**Work instructions**
Continue the blog post below on film news and the Phoenix Mars landing from the point where it stops.

--- Text block ---

The Phoenix has landed. The Mars probe, that is. That’s a bit of a relief. Watching the video of everything it had to do on its descent I was a little sceptical1.

Sadly this good fortune does not extend to the pair of 200 year old pistols allegedly forged from meteoric iron, whose extraterrestial heritage has been disproven. They still look pretty in their own right, though.

There’s some kind of slick link here to Indiana Jones and the Kingdom of the Crystal Skull which looks to be having a good box office weekend despite a fairly mixed critical reception. We saw it yesterday, and I enjoyed it a lot while not really rating it as a great film. Certainly it was about as entertaining as Last Crusade, and nowhere near the level of godlike perfection that is Raiders of the Lost Ark.

Meanwhile Iron Man continues to rake in the cash (almost certainly fuelled by my review).

Terminator 4, which still seems to be called Terminator Salvation despite recent suggestions to the contrary, has an official website with a good-looking bit of pre-production art. Frankly the only announcement so far that has made me feel positive about this trilogy is Christian Bale’s involvement, but the concept of a post-apocalyptic trilogy is potentially a great one.

Peter Jackson and Guillermo Del Toro webchat about The Hobbit and The Hobbit 2. Following my poll to scientifically determine the title of the second film (“Back in the Hobbit” being the clear winner), Del Toro kindly tells us: “not ‘H2 Electric Boogaloo’, that has been discarded.” So that’s a relief. In a further display of good sense he comments: “Smaug should not be ‘the Dragon in the Hobbit movie’ as if it was just ‘another’ creature in a Bestiary. Smaug should be ‘The DRAGON’ for all movies past and present.” He also rates the dragon in Dragonslayer. If he were any more rightheaded he’d explode.


1 Obviously the evil Martians who shoot down our probes were too busy carving gigantic faces on the ground. Ahem.

Media things

A quite nice X Files 2 poster. Apparently they’re still haggling with the studio over what the film will be called. I don’t mind “The X Files 2” personally. It’s been so long since the first one they don’t really need a subtitle, and anything is better than “Fight the Future”.

--- Dataset extract ---

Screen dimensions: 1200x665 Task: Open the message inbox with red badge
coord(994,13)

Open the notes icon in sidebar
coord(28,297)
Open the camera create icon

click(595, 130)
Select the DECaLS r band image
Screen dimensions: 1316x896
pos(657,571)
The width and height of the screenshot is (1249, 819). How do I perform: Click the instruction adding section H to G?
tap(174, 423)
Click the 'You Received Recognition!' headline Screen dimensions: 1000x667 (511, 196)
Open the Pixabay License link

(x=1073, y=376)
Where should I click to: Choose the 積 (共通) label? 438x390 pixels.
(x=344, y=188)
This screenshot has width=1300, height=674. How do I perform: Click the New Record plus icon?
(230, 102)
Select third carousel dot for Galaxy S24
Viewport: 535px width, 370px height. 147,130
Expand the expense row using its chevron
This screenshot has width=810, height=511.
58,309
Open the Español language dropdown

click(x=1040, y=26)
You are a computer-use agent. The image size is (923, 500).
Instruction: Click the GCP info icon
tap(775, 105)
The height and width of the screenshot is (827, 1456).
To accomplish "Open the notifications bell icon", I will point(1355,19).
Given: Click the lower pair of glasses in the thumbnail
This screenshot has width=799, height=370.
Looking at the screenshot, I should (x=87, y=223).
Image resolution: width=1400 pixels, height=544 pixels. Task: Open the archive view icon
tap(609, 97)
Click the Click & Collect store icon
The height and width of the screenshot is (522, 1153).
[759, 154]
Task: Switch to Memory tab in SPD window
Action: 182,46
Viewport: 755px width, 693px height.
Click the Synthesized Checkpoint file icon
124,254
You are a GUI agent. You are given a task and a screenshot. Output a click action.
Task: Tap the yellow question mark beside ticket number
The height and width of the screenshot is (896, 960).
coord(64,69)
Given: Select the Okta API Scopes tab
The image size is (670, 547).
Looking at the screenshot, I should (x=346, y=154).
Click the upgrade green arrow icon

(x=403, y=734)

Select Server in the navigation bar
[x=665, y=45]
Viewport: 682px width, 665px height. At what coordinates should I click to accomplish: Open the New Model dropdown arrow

---

**Answer section**
The director of the fourth Terminator film, which is having title troubles of its own, seems to imply that they’ll be trying to keep its timeline straight with that of the very decent TV show The Sarah Connor Chronicles. Nice idea, although frankly since that series may or may not run for several years who knows where it might end up and how it may end up contradicting things? Despite the continuing absence of James Cameron (which arguably hamstrung T3), Christian Bale is on board for the film and there’s talk of making a Batman-style fresh start, which bodes well.

Incidentally the Sarah Connor series has some kind of tangential viral marketing site, EniTech labs, that seems to have little to do with the actual show but ties in strongly with the Teminator franchise as a whole. Frankly I couldn’t be bothered to plough through all the dodgily acted videos/webisodes but the last one does feature some cool Killer Robot Action.

Ronald D. Moore reckons they’ve taken the opportunity afforded by the writer’s strike hiatus to retool the second half of Galactica season 4 (spoilers in the link for those who haven’t seen the S3 finale). This either means that we’ll feel the benefit of forward planning that blessed the first half of Season 2 or, more likely on the evidence of recent storylines, that important threads will fizzle into nothing while major events and character arcs will suddenly erupt out of nowhere.

Battlestar Galactica’s Helo is one of the stars of famed misogynist (just kidding) Joss Whedon’s Dollhouse.

Meanwhile Moore and fellow Galactica producer David “Not the one who thinks the Queen is a lizard” Eick have been given the greenlight on their strangely dull-sounding Galactica prequel Caprica. I wish I could summon up any interest in this but I can’t.

Eick is also writing the pilot of a TV show based on Children of Men. Sounds like a terrible idea given how good the film was, but from the brief comments he makes it seems it will be based more on the book and the social aspects of having no future for mankind. So it may not suck.

And finally… J Michael Straczynski In Good Script Shock. Specifically his movie script for World War Z, apparently.